1.
Why does loving another person, thing, or situation almost (always) feel like crumbling? Crumbling good. Crumbling bad. Is it always supposed to feel this way?
Rumi once said that it is in the breaking that light can shine in. On that note, how much amount of ‘crumbling’ must one go through to finally seek and bask in it? How much, how often? All these questions are lamentations from a weary soul. And that’s okay.
The here and now is all we’ll ever know, and crumbling itself is the work, the practice. We crumble towards growth, we crumble towards a step outside our comforts as necessary.
And yes, it sucks. The sooner one could get to accepting that the feeling of crumbling is uncomfortable (whether it be for a future that’s either good or bad), then the sooner it is to sit with yourself with honesty and sprinkle compassion towards all these shattered pieces of us that are in need of loving attention.
I have been immersing myself recently in Moses Sumney’s music and ‘Blackalachia’, and in an interview, he shared wisdom on solitude and lament:
“When it gets hard is when it gets good. You can’t distract yourself from your own mind, and the deep vast places that a mind can go. It’s when you learn the most about yourself and about the world. It’s when you’re best positioned to create work and to create the work that’s most interesting.”
Crumbling, questioning, mending, loving. On repeat.
2.
What is it in all of us, that creeping feeling of almost often wanting to be chosen? What difference it is if others simply do not?
Choosing one’s self should be enough, shouldn’t it? Yet, why is it that in tender moments it is often the hardest to be alone (though not necessarily lonely) with oneself?
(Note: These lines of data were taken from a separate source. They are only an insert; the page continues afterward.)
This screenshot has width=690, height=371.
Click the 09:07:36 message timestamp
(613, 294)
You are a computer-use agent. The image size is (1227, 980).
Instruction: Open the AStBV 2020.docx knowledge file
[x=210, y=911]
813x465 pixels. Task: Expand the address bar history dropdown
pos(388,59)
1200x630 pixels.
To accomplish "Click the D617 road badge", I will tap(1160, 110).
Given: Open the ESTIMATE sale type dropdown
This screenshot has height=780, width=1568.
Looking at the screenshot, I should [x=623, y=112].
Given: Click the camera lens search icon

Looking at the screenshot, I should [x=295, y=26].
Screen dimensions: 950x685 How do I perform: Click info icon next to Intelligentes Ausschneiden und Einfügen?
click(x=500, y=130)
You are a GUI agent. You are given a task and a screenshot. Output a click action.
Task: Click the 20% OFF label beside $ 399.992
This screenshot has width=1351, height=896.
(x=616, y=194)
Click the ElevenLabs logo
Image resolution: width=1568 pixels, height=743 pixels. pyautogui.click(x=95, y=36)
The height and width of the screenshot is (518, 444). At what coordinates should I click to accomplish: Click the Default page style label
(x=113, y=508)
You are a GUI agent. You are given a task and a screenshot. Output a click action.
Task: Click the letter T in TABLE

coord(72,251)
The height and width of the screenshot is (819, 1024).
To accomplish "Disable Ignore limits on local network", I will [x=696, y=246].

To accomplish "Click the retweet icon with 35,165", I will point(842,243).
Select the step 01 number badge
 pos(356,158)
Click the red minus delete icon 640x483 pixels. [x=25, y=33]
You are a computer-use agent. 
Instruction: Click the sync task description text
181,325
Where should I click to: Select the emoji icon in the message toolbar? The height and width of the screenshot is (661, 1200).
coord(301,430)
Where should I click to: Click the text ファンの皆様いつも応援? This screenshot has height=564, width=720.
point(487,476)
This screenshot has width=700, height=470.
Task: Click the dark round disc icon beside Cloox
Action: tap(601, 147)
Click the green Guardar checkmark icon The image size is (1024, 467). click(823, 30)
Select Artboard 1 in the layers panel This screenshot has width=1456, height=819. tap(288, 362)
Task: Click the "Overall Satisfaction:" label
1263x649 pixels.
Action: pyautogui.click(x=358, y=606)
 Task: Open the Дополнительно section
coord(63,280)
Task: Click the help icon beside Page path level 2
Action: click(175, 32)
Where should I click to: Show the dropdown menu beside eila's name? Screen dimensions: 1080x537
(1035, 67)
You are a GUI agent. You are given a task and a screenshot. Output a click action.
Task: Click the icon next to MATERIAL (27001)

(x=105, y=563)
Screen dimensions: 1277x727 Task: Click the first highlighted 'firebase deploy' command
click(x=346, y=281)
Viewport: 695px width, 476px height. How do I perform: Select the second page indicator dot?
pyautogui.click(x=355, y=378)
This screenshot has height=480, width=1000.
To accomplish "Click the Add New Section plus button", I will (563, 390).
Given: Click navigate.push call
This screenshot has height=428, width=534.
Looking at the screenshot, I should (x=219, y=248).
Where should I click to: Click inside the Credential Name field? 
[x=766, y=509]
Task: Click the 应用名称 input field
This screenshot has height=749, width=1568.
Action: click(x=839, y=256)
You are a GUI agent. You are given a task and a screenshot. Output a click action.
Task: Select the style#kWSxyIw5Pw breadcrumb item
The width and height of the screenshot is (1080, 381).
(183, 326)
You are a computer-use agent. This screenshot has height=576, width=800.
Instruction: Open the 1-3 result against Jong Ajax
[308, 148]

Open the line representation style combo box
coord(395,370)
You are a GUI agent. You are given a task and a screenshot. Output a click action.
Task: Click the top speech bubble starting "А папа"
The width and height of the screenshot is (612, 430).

I wrote in my journal a few of these musings; we are an ecosystem. We are breathing, living organisms that thrive better in and with a community. Even trees hug each other; a forest is not a forest without all of its organisms, big or small.
It is the same with us, no matter how much we put independence and self-love on a pedestal. One can easily live on their own but to thrive? That one’s different for we will always need another soul or two.
To love ourselves, first and foremost, is essential to our wellbeing. But it is with the sound of another’s laughter, the back and forth of joyful banter with a friend or a stranger, and the light from another’s presence that we can truly nurture, truly thrive.
On dark days, allow yourself that. To let the warmth in; the right, and healthy kind. Where do you go?
3.
My body’s call for rest has successfully manifested itself; my menstrual cycle for the month, a literal purging all over and inside my body. I called in sick at work and was confined to my bed, fully awake at most, for I could not sleep well despite my lack of energy.
I rarely feel any pain when it’s my time to bleed. Most months, it’s an easy shedding, an easy release of what’s not needed anymore. This time was different, and the pain that my body had to go through made it difficult to internalize the blessing in all the literal meanings and metaphors of my womanhood’s monthly ritual. Yet, after a day or two, it became clearer.
To shed is to strip one’s self off from the confines of comfort. To allow feeling, and to let the discomfort soothe places of wounding. For this period, I heard the calling of a deeper retreat. To remember, to be still, and to reconnect.
This time is not a time for the world. It is a time to look in the mirror, instead of looking out the window. A touch of warmth (from a literal hot pack, or a dear one’s care package) to ground you. Simply allowing.
Written on a sticky note on my wall, a reminder: “Remember to treat yourself kindly when your emotions are beating up your brain.”